Extract the rows from the line with "This screenshot has width=790, height=525." up to and including the line with "svg-text: 14.25 is", and repeat those lines exactly with no other text.

▶ _Data extract_:
****************

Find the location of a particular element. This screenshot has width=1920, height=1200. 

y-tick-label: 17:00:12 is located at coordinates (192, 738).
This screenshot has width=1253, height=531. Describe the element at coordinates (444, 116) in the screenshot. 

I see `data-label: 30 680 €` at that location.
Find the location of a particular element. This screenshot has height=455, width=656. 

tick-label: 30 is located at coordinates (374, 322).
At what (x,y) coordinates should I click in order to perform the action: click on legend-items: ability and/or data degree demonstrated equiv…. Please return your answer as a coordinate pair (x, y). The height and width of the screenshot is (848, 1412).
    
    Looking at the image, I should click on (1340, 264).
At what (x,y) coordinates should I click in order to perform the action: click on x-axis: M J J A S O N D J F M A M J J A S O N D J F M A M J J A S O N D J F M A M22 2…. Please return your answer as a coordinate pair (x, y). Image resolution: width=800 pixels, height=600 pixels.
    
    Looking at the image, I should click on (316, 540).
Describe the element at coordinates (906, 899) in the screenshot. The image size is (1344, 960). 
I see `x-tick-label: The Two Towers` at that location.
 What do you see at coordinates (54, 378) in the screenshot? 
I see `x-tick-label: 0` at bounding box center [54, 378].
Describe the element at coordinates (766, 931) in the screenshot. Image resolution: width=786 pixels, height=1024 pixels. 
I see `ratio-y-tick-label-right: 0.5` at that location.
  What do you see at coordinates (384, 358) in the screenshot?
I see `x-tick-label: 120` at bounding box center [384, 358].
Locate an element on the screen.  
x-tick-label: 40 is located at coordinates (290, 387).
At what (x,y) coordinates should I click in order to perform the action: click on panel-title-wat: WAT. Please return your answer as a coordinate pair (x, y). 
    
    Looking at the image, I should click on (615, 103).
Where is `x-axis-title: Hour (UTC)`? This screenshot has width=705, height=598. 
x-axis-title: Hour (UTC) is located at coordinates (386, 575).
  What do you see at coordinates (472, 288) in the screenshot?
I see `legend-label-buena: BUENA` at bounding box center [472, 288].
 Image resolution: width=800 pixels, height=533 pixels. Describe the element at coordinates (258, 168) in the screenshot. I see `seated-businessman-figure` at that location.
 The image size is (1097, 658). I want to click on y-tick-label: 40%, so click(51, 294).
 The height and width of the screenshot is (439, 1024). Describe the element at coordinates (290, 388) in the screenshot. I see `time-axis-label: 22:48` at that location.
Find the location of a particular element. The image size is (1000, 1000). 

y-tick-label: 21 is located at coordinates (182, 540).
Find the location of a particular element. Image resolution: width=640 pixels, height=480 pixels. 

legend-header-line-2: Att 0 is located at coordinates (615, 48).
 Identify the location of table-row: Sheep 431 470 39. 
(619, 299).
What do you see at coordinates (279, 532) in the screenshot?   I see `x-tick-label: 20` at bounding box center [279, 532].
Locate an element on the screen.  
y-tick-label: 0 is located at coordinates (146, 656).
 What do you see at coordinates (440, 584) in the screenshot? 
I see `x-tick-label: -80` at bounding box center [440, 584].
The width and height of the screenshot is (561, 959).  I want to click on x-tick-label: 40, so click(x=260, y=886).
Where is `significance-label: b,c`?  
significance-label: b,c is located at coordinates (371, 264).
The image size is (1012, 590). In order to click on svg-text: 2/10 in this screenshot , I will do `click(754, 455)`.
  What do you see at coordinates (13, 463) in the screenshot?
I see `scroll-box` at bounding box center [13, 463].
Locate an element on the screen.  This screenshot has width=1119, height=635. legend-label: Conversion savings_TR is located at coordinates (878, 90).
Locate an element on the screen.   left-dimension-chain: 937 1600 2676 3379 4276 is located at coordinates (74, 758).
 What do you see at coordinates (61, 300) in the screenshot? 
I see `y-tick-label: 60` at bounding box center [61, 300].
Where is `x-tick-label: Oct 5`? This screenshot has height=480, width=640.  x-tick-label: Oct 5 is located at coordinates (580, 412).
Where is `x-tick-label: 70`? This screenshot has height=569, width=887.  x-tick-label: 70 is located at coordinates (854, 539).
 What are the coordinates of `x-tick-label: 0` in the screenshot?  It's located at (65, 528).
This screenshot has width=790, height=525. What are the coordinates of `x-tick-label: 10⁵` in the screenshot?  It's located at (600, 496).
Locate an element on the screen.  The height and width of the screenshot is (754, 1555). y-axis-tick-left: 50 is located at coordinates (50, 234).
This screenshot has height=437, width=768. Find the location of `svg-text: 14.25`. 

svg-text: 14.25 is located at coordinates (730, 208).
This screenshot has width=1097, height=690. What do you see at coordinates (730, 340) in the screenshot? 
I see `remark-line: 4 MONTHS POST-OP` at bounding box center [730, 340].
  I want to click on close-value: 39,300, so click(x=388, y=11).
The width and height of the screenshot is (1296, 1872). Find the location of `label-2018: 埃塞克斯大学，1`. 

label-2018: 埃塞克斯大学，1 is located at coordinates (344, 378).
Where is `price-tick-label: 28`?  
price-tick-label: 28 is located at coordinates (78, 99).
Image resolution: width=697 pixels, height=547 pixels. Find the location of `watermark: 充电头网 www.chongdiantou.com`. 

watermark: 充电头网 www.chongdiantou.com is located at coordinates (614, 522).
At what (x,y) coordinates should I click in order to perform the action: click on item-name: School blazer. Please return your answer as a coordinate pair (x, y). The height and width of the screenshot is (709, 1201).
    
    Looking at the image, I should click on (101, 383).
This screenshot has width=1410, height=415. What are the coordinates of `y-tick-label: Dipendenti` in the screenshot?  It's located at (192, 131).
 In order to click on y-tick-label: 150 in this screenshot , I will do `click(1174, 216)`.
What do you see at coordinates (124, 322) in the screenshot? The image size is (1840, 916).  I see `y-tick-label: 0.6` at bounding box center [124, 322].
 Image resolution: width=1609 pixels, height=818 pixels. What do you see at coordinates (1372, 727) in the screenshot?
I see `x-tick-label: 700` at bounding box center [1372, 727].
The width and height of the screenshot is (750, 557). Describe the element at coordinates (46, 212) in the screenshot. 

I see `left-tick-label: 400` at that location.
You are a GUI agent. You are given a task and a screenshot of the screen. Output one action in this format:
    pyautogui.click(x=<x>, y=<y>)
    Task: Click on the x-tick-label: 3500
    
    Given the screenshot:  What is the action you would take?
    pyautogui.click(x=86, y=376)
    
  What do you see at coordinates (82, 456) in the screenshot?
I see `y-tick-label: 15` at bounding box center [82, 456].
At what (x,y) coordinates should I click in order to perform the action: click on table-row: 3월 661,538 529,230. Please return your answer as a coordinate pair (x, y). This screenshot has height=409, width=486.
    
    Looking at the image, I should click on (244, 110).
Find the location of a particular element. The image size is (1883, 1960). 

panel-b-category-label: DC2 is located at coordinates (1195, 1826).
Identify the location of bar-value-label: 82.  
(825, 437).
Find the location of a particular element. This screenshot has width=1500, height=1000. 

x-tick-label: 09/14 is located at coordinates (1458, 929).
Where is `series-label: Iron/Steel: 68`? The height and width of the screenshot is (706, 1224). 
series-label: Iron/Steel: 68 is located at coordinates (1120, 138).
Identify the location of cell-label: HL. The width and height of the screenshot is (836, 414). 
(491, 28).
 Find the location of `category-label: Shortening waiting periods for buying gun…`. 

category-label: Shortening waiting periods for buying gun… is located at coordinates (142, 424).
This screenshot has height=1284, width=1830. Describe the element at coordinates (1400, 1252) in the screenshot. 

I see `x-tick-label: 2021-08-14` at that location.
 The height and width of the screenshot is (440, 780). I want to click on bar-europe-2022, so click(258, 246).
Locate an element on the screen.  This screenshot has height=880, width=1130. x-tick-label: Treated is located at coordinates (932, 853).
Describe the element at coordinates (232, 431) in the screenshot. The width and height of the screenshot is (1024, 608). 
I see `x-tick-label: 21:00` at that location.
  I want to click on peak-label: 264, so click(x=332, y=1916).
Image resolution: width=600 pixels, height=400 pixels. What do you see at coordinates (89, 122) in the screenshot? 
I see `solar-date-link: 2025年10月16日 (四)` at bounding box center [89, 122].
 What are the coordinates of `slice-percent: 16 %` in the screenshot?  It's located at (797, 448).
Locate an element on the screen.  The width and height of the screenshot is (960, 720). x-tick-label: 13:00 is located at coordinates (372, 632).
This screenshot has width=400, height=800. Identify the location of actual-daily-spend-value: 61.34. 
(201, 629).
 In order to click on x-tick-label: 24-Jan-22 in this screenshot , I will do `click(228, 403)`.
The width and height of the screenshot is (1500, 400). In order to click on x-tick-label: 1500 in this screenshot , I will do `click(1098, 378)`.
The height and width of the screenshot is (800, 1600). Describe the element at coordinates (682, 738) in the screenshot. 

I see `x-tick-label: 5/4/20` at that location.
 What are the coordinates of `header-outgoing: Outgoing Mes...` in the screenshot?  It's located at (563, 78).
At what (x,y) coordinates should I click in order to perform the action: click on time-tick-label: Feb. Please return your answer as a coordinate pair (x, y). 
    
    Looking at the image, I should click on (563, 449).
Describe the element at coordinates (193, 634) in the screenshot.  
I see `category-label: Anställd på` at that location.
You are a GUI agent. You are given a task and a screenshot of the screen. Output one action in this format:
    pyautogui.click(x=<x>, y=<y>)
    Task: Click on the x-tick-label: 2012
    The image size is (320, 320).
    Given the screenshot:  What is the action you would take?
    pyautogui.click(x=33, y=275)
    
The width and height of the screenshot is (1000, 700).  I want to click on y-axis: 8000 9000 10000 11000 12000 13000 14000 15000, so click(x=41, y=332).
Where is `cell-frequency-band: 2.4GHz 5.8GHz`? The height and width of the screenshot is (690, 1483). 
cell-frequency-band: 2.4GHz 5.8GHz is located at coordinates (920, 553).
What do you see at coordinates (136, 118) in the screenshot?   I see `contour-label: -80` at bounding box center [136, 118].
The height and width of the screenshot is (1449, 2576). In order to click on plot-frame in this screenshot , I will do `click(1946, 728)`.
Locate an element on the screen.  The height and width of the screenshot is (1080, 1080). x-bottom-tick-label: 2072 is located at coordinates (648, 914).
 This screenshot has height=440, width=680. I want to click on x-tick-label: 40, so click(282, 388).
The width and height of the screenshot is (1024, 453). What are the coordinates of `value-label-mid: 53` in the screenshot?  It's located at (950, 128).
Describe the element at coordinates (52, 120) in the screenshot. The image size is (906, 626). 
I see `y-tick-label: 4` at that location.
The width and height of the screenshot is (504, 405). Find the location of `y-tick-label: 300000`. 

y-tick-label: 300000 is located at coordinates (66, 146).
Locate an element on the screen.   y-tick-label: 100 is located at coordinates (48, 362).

****************

▶ _Response_:
This screenshot has width=790, height=525. What are the coordinates of `x-tick-label: 10⁵` in the screenshot?  It's located at (600, 496).
Locate an element on the screen.  The height and width of the screenshot is (754, 1555). y-axis-tick-left: 50 is located at coordinates (50, 234).
This screenshot has height=437, width=768. Find the location of `svg-text: 14.25`. 

svg-text: 14.25 is located at coordinates (730, 208).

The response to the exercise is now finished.